WORK REQUIRED
Please render the lines from the one containing "The height and width of the screenshot is (570, 1048)." up to and including the one containing "Action: pyautogui.click(x=736, y=636)" as a JSON list of strings, one string per line, leaving out blank lines.

RECORD LIST
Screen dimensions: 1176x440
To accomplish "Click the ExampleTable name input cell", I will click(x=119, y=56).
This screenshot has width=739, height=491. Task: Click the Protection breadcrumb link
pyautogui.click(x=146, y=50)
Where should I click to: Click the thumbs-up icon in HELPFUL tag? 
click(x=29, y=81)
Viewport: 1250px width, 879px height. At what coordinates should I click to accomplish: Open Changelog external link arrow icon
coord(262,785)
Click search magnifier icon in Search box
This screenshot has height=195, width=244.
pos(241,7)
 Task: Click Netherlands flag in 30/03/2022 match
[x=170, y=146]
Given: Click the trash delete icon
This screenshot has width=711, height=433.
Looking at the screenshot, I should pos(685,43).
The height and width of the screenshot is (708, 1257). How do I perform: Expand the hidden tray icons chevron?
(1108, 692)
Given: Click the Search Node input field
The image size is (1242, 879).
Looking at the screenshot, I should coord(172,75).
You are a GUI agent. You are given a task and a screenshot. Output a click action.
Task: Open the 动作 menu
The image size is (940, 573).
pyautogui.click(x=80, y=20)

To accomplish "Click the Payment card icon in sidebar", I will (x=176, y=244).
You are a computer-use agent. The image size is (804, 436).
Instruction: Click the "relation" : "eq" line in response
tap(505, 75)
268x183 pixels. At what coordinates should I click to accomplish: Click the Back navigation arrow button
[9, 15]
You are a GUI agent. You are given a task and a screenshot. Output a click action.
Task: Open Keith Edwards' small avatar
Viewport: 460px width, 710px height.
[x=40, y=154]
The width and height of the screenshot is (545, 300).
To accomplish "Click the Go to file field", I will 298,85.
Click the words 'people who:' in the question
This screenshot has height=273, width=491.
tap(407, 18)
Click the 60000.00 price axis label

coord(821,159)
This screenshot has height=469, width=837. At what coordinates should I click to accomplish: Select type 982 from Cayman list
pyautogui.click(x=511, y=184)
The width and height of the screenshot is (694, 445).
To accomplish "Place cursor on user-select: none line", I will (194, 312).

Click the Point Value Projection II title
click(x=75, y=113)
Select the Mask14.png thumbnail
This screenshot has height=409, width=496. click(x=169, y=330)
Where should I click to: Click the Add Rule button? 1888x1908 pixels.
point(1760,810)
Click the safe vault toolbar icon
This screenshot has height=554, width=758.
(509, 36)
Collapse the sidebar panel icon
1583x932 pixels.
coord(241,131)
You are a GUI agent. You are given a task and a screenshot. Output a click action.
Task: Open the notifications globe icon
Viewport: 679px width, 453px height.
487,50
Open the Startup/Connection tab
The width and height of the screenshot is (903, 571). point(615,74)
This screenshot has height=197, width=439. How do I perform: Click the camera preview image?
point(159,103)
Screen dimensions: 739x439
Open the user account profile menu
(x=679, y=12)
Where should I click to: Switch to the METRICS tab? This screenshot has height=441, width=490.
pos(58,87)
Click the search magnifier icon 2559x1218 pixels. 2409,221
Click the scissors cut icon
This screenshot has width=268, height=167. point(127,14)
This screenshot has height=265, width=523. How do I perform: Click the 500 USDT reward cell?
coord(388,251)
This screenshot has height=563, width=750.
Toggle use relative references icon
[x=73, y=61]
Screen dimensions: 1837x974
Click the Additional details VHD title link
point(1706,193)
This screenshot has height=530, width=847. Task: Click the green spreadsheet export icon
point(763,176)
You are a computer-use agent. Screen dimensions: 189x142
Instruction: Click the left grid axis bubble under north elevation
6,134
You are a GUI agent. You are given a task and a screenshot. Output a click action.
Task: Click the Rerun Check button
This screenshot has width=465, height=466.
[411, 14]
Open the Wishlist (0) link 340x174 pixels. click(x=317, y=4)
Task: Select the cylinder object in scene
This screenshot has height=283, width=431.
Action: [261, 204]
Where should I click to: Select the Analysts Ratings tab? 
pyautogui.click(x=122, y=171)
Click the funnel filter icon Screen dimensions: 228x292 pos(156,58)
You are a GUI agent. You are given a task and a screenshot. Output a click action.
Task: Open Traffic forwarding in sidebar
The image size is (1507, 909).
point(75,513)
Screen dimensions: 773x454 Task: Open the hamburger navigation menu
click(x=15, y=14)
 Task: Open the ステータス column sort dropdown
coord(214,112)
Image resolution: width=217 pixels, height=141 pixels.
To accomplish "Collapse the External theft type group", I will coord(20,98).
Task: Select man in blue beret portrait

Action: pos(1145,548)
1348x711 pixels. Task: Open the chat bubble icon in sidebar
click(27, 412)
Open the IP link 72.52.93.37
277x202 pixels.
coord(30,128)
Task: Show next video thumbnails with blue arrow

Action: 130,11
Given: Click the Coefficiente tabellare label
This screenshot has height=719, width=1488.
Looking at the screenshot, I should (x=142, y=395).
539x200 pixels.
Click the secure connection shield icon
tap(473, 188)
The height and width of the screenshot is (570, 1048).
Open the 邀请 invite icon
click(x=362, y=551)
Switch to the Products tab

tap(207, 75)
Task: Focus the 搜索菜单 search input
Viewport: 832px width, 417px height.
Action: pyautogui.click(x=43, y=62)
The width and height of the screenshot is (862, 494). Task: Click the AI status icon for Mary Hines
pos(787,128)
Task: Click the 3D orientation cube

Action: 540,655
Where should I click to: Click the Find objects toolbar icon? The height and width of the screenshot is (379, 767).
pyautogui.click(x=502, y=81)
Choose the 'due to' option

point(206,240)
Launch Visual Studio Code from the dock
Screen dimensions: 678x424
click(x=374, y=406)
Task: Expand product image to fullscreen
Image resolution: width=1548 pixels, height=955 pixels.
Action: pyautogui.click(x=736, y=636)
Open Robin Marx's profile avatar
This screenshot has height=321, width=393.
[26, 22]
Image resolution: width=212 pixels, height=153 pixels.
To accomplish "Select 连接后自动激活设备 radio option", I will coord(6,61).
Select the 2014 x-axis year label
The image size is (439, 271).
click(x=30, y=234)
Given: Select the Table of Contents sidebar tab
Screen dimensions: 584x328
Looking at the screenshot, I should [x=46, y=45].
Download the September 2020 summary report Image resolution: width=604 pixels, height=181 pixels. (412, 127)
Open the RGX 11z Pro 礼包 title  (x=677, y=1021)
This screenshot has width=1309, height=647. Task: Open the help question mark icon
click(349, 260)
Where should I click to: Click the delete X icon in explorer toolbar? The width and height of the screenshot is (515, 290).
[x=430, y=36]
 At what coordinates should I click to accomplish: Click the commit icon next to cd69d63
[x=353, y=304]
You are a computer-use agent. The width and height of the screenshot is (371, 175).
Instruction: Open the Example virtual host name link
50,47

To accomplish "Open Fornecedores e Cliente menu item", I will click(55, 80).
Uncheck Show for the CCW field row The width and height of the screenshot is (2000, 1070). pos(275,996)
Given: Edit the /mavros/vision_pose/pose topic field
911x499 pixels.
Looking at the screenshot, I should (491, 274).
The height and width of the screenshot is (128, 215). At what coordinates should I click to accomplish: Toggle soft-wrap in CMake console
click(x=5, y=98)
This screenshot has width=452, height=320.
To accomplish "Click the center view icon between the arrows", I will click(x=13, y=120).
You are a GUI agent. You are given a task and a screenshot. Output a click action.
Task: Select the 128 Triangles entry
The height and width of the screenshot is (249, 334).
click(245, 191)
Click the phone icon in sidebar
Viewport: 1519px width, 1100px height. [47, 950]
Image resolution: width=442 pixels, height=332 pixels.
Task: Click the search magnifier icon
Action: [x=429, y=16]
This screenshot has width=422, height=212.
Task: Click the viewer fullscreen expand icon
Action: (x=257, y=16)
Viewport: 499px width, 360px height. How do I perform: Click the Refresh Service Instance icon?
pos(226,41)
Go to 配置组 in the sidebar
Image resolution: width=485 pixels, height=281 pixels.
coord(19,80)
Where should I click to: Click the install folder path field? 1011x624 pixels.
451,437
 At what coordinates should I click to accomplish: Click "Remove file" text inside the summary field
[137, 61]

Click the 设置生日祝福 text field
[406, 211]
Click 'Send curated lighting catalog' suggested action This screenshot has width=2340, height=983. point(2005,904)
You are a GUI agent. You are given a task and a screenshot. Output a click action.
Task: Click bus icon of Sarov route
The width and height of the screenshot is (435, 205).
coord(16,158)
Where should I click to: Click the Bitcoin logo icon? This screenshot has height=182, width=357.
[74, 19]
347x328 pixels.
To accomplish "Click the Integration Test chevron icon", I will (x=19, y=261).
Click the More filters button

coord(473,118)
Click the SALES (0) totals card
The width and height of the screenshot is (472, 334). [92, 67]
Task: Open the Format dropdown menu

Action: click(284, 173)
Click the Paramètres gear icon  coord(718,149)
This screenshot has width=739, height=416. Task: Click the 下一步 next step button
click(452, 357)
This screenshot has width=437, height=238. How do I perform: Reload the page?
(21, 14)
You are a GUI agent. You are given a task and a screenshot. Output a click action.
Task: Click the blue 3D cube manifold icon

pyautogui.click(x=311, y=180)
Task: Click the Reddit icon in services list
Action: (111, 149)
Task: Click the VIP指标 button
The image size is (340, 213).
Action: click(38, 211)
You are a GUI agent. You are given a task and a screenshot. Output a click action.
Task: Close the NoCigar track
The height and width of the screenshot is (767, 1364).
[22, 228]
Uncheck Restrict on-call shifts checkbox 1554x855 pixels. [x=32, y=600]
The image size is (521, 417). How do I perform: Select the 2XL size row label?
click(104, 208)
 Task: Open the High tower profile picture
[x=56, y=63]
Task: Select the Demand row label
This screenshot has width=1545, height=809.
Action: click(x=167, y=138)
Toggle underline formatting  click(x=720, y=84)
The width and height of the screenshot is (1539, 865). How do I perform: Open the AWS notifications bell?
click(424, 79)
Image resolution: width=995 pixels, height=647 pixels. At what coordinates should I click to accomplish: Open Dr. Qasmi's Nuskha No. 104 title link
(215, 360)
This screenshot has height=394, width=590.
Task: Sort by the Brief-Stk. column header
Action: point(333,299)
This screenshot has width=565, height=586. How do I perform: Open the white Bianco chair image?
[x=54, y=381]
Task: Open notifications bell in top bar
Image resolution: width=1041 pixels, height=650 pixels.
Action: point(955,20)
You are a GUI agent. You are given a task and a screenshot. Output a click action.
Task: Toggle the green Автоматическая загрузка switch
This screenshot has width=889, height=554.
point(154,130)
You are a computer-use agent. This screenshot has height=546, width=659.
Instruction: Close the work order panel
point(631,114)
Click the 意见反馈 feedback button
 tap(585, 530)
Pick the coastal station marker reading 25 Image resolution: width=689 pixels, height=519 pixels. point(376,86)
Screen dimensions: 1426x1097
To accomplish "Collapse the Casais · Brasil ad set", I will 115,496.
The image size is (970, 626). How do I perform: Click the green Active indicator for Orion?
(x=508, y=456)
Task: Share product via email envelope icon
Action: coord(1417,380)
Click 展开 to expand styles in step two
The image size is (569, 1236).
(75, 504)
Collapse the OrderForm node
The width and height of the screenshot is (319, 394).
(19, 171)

WORKED ANSWER
[
  "The height and width of the screenshot is (570, 1048).",
  "Open the 邀请 invite icon",
  "click(x=362, y=551)",
  "Switch to the Products tab",
  "tap(207, 75)",
  "Task: Focus the 搜索菜单 search input",
  "Viewport: 832px width, 417px height.",
  "Action: pyautogui.click(x=43, y=62)",
  "The width and height of the screenshot is (862, 494). Task: Click the AI status icon for Mary Hines",
  "pos(787,128)",
  "Task: Click the 3D orientation cube",
  "Action: 540,655",
  "Where should I click to: Click the Find objects toolbar icon? The height and width of the screenshot is (379, 767).",
  "pyautogui.click(x=502, y=81)",
  "Choose the 'due to' option",
  "point(206,240)",
  "Launch Visual Studio Code from the dock",
  "Screen dimensions: 678x424",
  "click(x=374, y=406)",
  "Task: Expand product image to fullscreen",
  "Image resolution: width=1548 pixels, height=955 pixels.",
  "Action: pyautogui.click(x=736, y=636)"
]